Я одна и от этого вдвойне больнее. Слезы наворачиваются на глаза, но плакать нельзя. Да и чем это поможет?
Саши нет пять минут...десять... пятнадцать...
Паника захлёстывает меня, и я, не в силах больше терпеть, подбегаю к двери за которой он — Саша! Черт знает, что с ним могло произойти!
На всякий случай стучу, но не получаю ответа. И дёргаю ручку на себя, едва ли не вырывая ее.
Перед моими глазами встаёт ужасная картина — лежащий в неестественной позе Саша, с зажатым шприцем в руке.
Что же ты натворил?...
Я кидаюсь к рюкзаку в поисках телефона. Нашла!
Я быстро набираю номер скорой, сбивчиво объясняя где и что случилось.
Теперь остаётся только ждать.
Кидаюсь в подъезд, чтобы открыть двери и возвращаюсь к Саше.
Ну вот и как так получилось?
Перед глазами проносятся все наши прогулки, переписки, поцелуи. Просто ведь играли в баскетбол... И доигрались.
Приехала скорая. Я как в бреду — вроде что-то делаю и говорю, но не могу понять что.
Сашу увозят, а меня не берут. Только сообщили номер больницы. И я бегу за машиной, бегу, пока не сбивается дыхание. Внезапно я понимаю, что не взяла ничего, кроме блокнота.
И знаю, на какой странице открывать.
На меня смотрят ехидно прищуренные глаза. Кудрявая голова чуть склонена набок.

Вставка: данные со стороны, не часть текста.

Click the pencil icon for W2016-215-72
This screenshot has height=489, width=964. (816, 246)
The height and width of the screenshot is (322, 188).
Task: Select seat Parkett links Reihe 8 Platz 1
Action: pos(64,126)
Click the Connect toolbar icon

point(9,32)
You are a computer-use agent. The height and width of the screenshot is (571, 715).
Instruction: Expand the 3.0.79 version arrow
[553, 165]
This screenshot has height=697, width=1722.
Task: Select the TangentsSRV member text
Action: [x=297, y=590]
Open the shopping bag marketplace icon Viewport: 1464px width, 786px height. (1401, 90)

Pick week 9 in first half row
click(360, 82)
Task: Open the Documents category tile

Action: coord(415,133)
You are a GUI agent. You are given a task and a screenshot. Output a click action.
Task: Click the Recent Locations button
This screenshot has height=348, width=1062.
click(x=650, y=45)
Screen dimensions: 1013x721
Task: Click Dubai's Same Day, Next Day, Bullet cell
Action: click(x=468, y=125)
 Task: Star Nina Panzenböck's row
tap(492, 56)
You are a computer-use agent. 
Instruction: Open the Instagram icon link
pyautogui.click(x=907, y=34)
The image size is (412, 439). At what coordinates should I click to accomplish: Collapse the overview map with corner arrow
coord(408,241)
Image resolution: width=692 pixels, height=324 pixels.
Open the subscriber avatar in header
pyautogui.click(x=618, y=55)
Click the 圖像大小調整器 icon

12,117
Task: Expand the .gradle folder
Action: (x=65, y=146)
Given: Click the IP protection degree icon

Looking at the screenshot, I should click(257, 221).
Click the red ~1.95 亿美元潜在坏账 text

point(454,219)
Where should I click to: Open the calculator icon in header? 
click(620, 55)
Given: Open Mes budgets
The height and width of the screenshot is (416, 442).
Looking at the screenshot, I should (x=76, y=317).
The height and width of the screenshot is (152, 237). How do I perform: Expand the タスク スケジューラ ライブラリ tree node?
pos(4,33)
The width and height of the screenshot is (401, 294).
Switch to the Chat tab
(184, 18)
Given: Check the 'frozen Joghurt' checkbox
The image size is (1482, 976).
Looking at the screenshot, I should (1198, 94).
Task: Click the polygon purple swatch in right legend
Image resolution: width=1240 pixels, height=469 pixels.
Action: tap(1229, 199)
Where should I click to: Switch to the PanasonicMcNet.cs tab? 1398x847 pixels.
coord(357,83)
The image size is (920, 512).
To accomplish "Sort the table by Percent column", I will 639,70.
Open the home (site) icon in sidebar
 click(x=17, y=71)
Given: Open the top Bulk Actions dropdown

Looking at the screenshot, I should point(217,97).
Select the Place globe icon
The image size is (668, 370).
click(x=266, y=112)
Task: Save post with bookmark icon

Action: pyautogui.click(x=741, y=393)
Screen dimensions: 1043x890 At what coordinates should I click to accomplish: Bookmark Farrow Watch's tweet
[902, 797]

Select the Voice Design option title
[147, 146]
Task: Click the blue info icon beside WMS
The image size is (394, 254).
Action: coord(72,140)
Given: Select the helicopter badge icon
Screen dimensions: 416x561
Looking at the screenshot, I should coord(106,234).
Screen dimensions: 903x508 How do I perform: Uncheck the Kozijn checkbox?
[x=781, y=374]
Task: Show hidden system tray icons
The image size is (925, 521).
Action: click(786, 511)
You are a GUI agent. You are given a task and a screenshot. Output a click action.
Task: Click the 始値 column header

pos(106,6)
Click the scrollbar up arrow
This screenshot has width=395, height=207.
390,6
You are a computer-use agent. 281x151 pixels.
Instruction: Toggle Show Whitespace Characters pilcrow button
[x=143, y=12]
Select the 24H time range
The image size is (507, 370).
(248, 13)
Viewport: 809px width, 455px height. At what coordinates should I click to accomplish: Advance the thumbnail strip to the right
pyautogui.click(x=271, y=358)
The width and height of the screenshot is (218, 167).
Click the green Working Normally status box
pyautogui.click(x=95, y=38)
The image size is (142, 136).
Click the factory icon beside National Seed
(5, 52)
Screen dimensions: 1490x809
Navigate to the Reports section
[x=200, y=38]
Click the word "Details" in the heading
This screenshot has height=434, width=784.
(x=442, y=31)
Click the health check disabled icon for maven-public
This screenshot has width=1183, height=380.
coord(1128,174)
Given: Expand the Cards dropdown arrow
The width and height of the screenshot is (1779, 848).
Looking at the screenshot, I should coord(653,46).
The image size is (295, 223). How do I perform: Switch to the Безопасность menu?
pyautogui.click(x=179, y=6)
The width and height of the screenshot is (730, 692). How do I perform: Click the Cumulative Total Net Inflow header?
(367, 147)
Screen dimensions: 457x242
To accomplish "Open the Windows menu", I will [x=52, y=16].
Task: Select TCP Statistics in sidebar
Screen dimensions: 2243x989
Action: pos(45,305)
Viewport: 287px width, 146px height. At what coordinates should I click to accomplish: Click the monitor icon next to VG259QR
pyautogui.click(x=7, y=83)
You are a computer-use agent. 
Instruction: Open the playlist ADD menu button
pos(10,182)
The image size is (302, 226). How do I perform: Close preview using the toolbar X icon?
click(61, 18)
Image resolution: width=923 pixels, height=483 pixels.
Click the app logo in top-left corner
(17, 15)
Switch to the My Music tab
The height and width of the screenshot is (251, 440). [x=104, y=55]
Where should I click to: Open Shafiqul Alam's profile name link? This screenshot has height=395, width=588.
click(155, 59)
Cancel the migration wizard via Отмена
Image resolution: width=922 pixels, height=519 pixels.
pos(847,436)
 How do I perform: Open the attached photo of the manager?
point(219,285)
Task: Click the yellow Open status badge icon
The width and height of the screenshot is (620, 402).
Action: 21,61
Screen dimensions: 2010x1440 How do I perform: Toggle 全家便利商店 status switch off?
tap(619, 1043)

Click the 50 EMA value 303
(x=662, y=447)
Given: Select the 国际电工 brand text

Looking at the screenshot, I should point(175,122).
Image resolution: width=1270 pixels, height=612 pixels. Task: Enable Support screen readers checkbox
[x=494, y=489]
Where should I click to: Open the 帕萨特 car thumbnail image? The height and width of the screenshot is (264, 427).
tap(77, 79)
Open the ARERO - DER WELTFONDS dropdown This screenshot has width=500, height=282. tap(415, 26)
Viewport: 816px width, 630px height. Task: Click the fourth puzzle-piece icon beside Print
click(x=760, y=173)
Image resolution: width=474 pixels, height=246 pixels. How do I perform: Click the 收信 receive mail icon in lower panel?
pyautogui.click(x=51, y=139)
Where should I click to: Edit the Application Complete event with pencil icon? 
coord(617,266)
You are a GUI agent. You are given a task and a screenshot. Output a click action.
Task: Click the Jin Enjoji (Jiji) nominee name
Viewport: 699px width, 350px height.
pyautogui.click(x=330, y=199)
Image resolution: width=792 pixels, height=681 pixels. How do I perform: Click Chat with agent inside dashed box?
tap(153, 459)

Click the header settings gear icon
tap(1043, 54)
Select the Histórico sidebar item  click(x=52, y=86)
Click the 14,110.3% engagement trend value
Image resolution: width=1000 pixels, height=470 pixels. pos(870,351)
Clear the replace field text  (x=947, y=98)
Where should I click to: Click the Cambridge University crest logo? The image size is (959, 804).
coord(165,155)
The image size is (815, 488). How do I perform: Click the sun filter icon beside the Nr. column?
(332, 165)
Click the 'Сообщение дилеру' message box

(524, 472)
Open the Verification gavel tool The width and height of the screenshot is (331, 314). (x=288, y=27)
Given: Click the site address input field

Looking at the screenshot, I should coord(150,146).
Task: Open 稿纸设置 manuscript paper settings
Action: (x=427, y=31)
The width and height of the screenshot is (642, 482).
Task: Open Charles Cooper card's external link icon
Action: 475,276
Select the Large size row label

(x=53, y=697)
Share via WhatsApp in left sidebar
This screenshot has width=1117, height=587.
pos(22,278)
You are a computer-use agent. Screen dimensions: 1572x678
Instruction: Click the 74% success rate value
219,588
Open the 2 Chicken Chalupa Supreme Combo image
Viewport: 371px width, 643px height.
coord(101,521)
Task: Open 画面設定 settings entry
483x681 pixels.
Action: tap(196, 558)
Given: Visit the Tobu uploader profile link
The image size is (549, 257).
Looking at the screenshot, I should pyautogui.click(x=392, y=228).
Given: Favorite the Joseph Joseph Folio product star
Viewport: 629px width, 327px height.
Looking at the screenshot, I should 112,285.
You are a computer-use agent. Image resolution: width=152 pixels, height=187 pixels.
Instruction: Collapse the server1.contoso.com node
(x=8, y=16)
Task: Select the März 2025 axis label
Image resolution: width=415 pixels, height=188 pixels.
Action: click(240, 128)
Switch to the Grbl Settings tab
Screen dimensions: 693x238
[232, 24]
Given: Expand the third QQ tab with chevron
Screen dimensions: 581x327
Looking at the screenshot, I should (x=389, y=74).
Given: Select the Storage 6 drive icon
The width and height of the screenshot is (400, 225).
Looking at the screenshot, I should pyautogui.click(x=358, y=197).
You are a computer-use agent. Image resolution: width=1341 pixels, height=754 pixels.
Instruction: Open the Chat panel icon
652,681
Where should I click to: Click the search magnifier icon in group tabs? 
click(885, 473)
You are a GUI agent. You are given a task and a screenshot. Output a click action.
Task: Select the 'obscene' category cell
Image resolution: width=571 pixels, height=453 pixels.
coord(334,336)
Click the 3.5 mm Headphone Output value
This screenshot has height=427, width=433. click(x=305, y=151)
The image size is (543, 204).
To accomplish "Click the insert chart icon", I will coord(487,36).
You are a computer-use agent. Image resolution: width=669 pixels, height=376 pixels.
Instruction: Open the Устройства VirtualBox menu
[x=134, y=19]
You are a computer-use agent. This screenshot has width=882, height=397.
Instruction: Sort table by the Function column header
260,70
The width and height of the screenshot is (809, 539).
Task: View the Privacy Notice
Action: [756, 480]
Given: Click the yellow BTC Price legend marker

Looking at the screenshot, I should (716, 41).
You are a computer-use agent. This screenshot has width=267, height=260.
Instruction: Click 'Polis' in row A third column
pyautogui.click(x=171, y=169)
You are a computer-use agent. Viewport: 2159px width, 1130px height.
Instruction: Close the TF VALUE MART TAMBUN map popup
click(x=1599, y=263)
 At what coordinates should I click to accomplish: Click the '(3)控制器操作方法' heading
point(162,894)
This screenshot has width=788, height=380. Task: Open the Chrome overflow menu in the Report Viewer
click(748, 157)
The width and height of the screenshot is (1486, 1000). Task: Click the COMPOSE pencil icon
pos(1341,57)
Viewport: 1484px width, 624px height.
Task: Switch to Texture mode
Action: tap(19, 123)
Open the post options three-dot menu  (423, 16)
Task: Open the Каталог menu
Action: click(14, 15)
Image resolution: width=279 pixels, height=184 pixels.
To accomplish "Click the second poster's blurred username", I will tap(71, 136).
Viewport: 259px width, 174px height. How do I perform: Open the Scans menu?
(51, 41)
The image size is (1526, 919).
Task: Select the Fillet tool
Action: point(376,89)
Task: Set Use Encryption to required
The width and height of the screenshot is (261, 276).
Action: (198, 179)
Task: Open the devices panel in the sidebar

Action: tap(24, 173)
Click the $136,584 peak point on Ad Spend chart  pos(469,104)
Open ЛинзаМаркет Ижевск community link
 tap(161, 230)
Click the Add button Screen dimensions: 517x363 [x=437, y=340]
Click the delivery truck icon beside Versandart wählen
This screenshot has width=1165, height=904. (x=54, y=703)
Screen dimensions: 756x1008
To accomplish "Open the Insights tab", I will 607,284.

А ещё прямо на шее расплывается мокрое пятно от слезы. Это мой последний, завершающий штрих.
А ведь сегодня и впрямь хреновый день.
* * *
Через полчаса я уже сижу в коридоре больнице, нервная и напуганная. Врачи пообещали, что с Сашкой все будет хорошо, и я искренне хочу им верить.
Мне холодно, и я кутаюсь в куртку, но даже она не может меня согреть.
Наконец из палаты выходит пухленький доктор в халате. И по его лицу можно сразу все прочесть.
— Александр Городов умер. Время смерти — 19:27.